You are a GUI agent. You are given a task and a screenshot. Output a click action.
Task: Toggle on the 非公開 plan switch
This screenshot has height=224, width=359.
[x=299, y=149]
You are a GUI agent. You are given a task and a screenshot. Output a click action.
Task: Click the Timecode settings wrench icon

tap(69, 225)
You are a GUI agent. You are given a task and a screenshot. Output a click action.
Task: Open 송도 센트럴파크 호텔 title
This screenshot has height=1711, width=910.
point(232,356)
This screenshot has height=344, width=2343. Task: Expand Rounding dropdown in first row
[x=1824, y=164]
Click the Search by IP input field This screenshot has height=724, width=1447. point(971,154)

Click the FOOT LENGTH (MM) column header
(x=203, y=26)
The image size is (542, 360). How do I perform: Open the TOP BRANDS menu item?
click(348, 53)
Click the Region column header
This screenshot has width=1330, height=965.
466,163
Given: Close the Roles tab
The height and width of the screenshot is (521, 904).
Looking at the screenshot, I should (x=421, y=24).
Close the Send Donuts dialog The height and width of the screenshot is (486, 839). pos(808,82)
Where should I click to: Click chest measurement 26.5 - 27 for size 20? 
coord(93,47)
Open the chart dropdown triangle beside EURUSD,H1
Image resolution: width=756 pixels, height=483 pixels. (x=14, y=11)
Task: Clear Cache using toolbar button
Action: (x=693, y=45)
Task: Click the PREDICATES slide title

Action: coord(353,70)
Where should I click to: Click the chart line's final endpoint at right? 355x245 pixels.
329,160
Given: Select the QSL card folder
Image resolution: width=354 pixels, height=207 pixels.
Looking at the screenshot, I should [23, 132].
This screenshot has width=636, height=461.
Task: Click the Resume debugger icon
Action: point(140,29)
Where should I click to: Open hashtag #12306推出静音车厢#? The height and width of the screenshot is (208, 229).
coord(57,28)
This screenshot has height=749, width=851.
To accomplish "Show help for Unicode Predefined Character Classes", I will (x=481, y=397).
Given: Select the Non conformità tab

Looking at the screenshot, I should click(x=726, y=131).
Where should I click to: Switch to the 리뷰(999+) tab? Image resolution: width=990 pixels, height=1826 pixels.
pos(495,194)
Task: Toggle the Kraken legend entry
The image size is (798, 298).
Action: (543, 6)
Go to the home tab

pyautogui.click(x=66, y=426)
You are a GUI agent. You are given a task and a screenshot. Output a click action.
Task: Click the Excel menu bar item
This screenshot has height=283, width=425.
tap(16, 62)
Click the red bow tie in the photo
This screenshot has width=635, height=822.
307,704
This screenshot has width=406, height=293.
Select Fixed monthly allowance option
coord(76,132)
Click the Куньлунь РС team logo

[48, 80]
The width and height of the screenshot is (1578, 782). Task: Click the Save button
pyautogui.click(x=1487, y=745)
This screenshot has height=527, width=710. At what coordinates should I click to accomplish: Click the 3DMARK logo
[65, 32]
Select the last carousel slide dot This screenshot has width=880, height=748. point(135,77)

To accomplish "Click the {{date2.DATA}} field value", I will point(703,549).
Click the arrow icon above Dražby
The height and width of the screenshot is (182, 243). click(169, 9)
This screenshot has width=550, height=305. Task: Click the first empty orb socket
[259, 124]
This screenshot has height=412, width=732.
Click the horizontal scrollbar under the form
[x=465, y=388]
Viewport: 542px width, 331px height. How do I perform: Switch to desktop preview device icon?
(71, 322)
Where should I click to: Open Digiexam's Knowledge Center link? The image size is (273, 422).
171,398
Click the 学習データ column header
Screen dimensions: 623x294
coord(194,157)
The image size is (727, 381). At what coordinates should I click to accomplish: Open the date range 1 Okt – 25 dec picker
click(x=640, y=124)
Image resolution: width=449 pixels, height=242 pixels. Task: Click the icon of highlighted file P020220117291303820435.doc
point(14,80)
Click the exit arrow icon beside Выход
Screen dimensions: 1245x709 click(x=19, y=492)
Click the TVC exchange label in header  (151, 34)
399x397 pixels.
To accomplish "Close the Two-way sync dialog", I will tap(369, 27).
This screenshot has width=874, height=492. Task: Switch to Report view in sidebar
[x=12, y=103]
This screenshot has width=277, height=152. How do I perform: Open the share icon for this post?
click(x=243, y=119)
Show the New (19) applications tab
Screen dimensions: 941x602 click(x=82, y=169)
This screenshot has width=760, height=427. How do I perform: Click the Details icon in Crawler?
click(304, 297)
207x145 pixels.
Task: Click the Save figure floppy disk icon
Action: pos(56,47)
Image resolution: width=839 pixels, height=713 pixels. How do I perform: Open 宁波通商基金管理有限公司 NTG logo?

== == ==

Transcribe every record exactly, keeping each line as it is.

You are a GUI agent. You are given a task and a screenshot. Output a click action.
Task: Toggle on the 非公開 plan switch
This screenshot has height=224, width=359.
[x=299, y=149]
You are a GUI agent. You are given a task and a screenshot. Output a click action.
Task: Click the Timecode settings wrench icon

tap(69, 225)
You are a GUI agent. You are given a task and a screenshot. Output a click action.
Task: Open 송도 센트럴파크 호텔 title
This screenshot has height=1711, width=910.
point(232,356)
This screenshot has height=344, width=2343. Task: Expand Rounding dropdown in first row
[x=1824, y=164]
Click the Search by IP input field This screenshot has height=724, width=1447. point(971,154)

Click the FOOT LENGTH (MM) column header
(x=203, y=26)
The image size is (542, 360). How do I perform: Open the TOP BRANDS menu item?
click(348, 53)
Click the Region column header
This screenshot has width=1330, height=965.
466,163
Given: Close the Roles tab
The height and width of the screenshot is (521, 904).
Looking at the screenshot, I should (x=421, y=24).
Close the Send Donuts dialog The height and width of the screenshot is (486, 839). pos(808,82)
Where should I click to: Click chest measurement 26.5 - 27 for size 20? 
coord(93,47)
Open the chart dropdown triangle beside EURUSD,H1
Image resolution: width=756 pixels, height=483 pixels. (x=14, y=11)
Task: Clear Cache using toolbar button
Action: (x=693, y=45)
Task: Click the PREDICATES slide title

Action: coord(353,70)
Where should I click to: Click the chart line's final endpoint at right? 355x245 pixels.
329,160
Given: Select the QSL card folder
Image resolution: width=354 pixels, height=207 pixels.
Looking at the screenshot, I should [23, 132].
This screenshot has width=636, height=461.
Task: Click the Resume debugger icon
Action: point(140,29)
Where should I click to: Open hashtag #12306推出静音车厢#? The height and width of the screenshot is (208, 229).
coord(57,28)
This screenshot has height=749, width=851.
To accomplish "Show help for Unicode Predefined Character Classes", I will (x=481, y=397).
Given: Select the Non conformità tab

Looking at the screenshot, I should click(x=726, y=131).
Where should I click to: Switch to the 리뷰(999+) tab? Image resolution: width=990 pixels, height=1826 pixels.
pos(495,194)
Task: Toggle the Kraken legend entry
The image size is (798, 298).
Action: (543, 6)
Go to the home tab

pyautogui.click(x=66, y=426)
You are a GUI agent. You are given a task and a screenshot. Output a click action.
Task: Click the Excel menu bar item
This screenshot has height=283, width=425.
tap(16, 62)
Click the red bow tie in the photo
This screenshot has width=635, height=822.
307,704
This screenshot has width=406, height=293.
Select Fixed monthly allowance option
coord(76,132)
Click the Куньлунь РС team logo

[48, 80]
The width and height of the screenshot is (1578, 782). Task: Click the Save button
pyautogui.click(x=1487, y=745)
This screenshot has height=527, width=710. At what coordinates should I click to accomplish: Click the 3DMARK logo
[65, 32]
Select the last carousel slide dot This screenshot has width=880, height=748. point(135,77)

To accomplish "Click the {{date2.DATA}} field value", I will point(703,549).
Click the arrow icon above Dražby
The height and width of the screenshot is (182, 243). click(169, 9)
This screenshot has width=550, height=305. Task: Click the first empty orb socket
[259, 124]
This screenshot has height=412, width=732.
Click the horizontal scrollbar under the form
[x=465, y=388]
Viewport: 542px width, 331px height. How do I perform: Switch to desktop preview device icon?
(71, 322)
Where should I click to: Open Digiexam's Knowledge Center link? The image size is (273, 422).
171,398
Click the 学習データ column header
Screen dimensions: 623x294
coord(194,157)
The image size is (727, 381). At what coordinates should I click to accomplish: Open the date range 1 Okt – 25 dec picker
click(x=640, y=124)
Image resolution: width=449 pixels, height=242 pixels. Task: Click the icon of highlighted file P020220117291303820435.doc
point(14,80)
Click the exit arrow icon beside Выход
Screen dimensions: 1245x709 click(x=19, y=492)
Click the TVC exchange label in header  (151, 34)
399x397 pixels.
To accomplish "Close the Two-way sync dialog", I will tap(369, 27).
This screenshot has width=874, height=492. Task: Switch to Report view in sidebar
[x=12, y=103]
This screenshot has width=277, height=152. How do I perform: Open the share icon for this post?
click(x=243, y=119)
Show the New (19) applications tab
Screen dimensions: 941x602 click(x=82, y=169)
This screenshot has width=760, height=427. How do I perform: Click the Details icon in Crawler?
click(304, 297)
207x145 pixels.
Task: Click the Save figure floppy disk icon
Action: pos(56,47)
Image resolution: width=839 pixels, height=713 pixels. How do I perform: Open 宁波通商基金管理有限公司 NTG logo?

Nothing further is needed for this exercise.